-- TASK ITEM --
The material must be copied out exactly, line for line.

-- LISTED RECORDS --

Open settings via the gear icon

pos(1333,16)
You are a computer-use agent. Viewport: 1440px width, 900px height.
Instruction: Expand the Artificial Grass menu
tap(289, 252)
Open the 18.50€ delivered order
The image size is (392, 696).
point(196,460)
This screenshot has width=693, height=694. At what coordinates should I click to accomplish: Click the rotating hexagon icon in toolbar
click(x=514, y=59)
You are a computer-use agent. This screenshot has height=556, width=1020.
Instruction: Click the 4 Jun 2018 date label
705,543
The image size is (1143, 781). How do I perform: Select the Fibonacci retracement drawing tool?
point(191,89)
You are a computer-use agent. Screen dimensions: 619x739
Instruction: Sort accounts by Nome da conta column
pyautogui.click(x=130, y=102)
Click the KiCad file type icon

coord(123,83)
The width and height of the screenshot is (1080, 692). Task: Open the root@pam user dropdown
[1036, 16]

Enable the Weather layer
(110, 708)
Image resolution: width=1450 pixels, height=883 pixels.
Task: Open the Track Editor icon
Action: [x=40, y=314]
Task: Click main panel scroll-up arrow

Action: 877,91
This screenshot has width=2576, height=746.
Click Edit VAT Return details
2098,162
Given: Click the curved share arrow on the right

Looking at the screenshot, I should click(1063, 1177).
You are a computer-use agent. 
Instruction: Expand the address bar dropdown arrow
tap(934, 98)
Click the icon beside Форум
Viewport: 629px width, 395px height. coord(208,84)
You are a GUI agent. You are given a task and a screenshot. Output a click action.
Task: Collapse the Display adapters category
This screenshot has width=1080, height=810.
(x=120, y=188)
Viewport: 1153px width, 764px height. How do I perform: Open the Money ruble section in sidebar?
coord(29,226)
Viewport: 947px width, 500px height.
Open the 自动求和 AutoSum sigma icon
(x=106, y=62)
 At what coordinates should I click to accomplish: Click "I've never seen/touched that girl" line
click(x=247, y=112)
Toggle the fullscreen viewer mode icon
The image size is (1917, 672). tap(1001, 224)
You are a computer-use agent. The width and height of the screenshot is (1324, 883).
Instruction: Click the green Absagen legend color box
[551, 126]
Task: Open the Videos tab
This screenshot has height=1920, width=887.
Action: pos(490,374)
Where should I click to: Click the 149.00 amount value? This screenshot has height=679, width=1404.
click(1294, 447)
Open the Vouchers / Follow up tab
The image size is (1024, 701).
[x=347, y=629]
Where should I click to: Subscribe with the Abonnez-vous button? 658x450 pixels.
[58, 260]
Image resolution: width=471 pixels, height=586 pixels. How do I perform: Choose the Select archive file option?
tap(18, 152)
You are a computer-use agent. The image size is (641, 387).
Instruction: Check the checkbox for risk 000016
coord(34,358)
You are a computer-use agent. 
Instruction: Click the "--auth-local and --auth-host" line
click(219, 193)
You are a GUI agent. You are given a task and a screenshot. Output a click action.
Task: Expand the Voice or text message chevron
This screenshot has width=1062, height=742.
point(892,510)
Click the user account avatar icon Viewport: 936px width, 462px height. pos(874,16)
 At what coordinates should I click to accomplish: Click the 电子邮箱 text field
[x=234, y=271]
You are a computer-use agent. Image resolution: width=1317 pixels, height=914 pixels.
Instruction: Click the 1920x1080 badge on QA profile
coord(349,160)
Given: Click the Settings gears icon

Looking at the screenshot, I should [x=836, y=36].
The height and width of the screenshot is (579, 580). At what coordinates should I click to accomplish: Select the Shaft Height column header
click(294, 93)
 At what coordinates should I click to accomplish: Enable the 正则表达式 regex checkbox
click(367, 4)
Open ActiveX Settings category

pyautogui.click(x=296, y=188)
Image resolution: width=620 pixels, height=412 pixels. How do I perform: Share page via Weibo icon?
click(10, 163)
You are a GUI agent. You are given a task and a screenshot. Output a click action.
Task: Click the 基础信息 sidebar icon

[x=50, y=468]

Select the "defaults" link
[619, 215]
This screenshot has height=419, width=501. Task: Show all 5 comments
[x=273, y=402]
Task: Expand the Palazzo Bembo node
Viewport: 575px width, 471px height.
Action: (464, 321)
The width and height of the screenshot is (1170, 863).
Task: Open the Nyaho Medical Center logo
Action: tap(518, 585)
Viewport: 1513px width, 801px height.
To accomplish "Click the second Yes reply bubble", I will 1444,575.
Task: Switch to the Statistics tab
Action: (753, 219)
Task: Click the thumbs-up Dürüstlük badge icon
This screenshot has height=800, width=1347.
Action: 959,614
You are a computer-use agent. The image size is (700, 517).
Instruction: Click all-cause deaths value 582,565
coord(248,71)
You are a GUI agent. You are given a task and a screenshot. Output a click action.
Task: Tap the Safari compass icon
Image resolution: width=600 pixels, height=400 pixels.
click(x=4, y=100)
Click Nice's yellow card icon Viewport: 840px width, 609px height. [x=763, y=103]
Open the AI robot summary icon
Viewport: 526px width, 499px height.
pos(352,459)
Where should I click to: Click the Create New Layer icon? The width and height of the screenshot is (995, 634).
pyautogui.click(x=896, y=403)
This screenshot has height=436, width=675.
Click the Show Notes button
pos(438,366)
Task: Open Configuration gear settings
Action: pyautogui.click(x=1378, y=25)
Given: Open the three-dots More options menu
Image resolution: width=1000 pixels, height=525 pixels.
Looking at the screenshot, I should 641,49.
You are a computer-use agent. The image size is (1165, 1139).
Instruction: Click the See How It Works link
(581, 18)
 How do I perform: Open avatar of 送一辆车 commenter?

-- SOLUTION --
Open settings via the gear icon

pos(1333,16)
You are a computer-use agent. Viewport: 1440px width, 900px height.
Instruction: Expand the Artificial Grass menu
tap(289, 252)
Open the 18.50€ delivered order
The image size is (392, 696).
point(196,460)
This screenshot has width=693, height=694. At what coordinates should I click to accomplish: Click the rotating hexagon icon in toolbar
click(x=514, y=59)
You are a computer-use agent. This screenshot has height=556, width=1020.
Instruction: Click the 4 Jun 2018 date label
705,543
The image size is (1143, 781). How do I perform: Select the Fibonacci retracement drawing tool?
point(191,89)
You are a computer-use agent. Screen dimensions: 619x739
Instruction: Sort accounts by Nome da conta column
pyautogui.click(x=130, y=102)
Click the KiCad file type icon

coord(123,83)
The width and height of the screenshot is (1080, 692). Task: Open the root@pam user dropdown
[1036, 16]

Enable the Weather layer
(110, 708)
Image resolution: width=1450 pixels, height=883 pixels.
Task: Open the Track Editor icon
Action: [x=40, y=314]
Task: Click main panel scroll-up arrow

Action: 877,91
This screenshot has width=2576, height=746.
Click Edit VAT Return details
2098,162
Given: Click the curved share arrow on the right

Looking at the screenshot, I should click(1063, 1177).
You are a computer-use agent. 
Instruction: Expand the address bar dropdown arrow
tap(934, 98)
Click the icon beside Форум
Viewport: 629px width, 395px height. coord(208,84)
You are a GUI agent. You are given a task and a screenshot. Output a click action.
Task: Collapse the Display adapters category
This screenshot has width=1080, height=810.
(x=120, y=188)
Viewport: 1153px width, 764px height. How do I perform: Open the Money ruble section in sidebar?
coord(29,226)
Viewport: 947px width, 500px height.
Open the 自动求和 AutoSum sigma icon
(x=106, y=62)
 At what coordinates should I click to accomplish: Click "I've never seen/touched that girl" line
click(x=247, y=112)
Toggle the fullscreen viewer mode icon
The image size is (1917, 672). tap(1001, 224)
You are a computer-use agent. The width and height of the screenshot is (1324, 883).
Instruction: Click the green Absagen legend color box
[551, 126]
Task: Open the Videos tab
This screenshot has height=1920, width=887.
Action: pos(490,374)
Where should I click to: Click the 149.00 amount value? This screenshot has height=679, width=1404.
click(1294, 447)
Open the Vouchers / Follow up tab
The image size is (1024, 701).
[x=347, y=629]
Where should I click to: Subscribe with the Abonnez-vous button? 658x450 pixels.
[58, 260]
Image resolution: width=471 pixels, height=586 pixels. How do I perform: Choose the Select archive file option?
tap(18, 152)
You are a computer-use agent. The image size is (641, 387).
Instruction: Check the checkbox for risk 000016
coord(34,358)
You are a computer-use agent. 
Instruction: Click the "--auth-local and --auth-host" line
click(219, 193)
You are a GUI agent. You are given a task and a screenshot. Output a click action.
Task: Expand the Voice or text message chevron
This screenshot has width=1062, height=742.
point(892,510)
Click the user account avatar icon Viewport: 936px width, 462px height. pos(874,16)
 At what coordinates should I click to accomplish: Click the 电子邮箱 text field
[x=234, y=271]
You are a computer-use agent. Image resolution: width=1317 pixels, height=914 pixels.
Instruction: Click the 1920x1080 badge on QA profile
coord(349,160)
Given: Click the Settings gears icon

Looking at the screenshot, I should [x=836, y=36].
The height and width of the screenshot is (579, 580). At what coordinates should I click to accomplish: Select the Shaft Height column header
click(294, 93)
 At what coordinates should I click to accomplish: Enable the 正则表达式 regex checkbox
click(367, 4)
Open ActiveX Settings category

pyautogui.click(x=296, y=188)
Image resolution: width=620 pixels, height=412 pixels. How do I perform: Share page via Weibo icon?
click(10, 163)
You are a GUI agent. You are given a task and a screenshot. Output a click action.
Task: Click the 基础信息 sidebar icon

[x=50, y=468]

Select the "defaults" link
[619, 215]
This screenshot has height=419, width=501. Task: Show all 5 comments
[x=273, y=402]
Task: Expand the Palazzo Bembo node
Viewport: 575px width, 471px height.
Action: (464, 321)
The width and height of the screenshot is (1170, 863).
Task: Open the Nyaho Medical Center logo
Action: tap(518, 585)
Viewport: 1513px width, 801px height.
To accomplish "Click the second Yes reply bubble", I will 1444,575.
Task: Switch to the Statistics tab
Action: (753, 219)
Task: Click the thumbs-up Dürüstlük badge icon
This screenshot has height=800, width=1347.
Action: 959,614
You are a computer-use agent. The image size is (700, 517).
Instruction: Click all-cause deaths value 582,565
coord(248,71)
You are a GUI agent. You are given a task and a screenshot. Output a click action.
Task: Tap the Safari compass icon
Image resolution: width=600 pixels, height=400 pixels.
click(x=4, y=100)
Click Nice's yellow card icon Viewport: 840px width, 609px height. [x=763, y=103]
Open the AI robot summary icon
Viewport: 526px width, 499px height.
pos(352,459)
Where should I click to: Click the Create New Layer icon? The width and height of the screenshot is (995, 634).
pyautogui.click(x=896, y=403)
This screenshot has height=436, width=675.
Click the Show Notes button
pos(438,366)
Task: Open Configuration gear settings
Action: pyautogui.click(x=1378, y=25)
Given: Open the three-dots More options menu
Image resolution: width=1000 pixels, height=525 pixels.
Looking at the screenshot, I should 641,49.
You are a computer-use agent. The image size is (1165, 1139).
Instruction: Click the See How It Works link
(581, 18)
 How do I perform: Open avatar of 送一辆车 commenter?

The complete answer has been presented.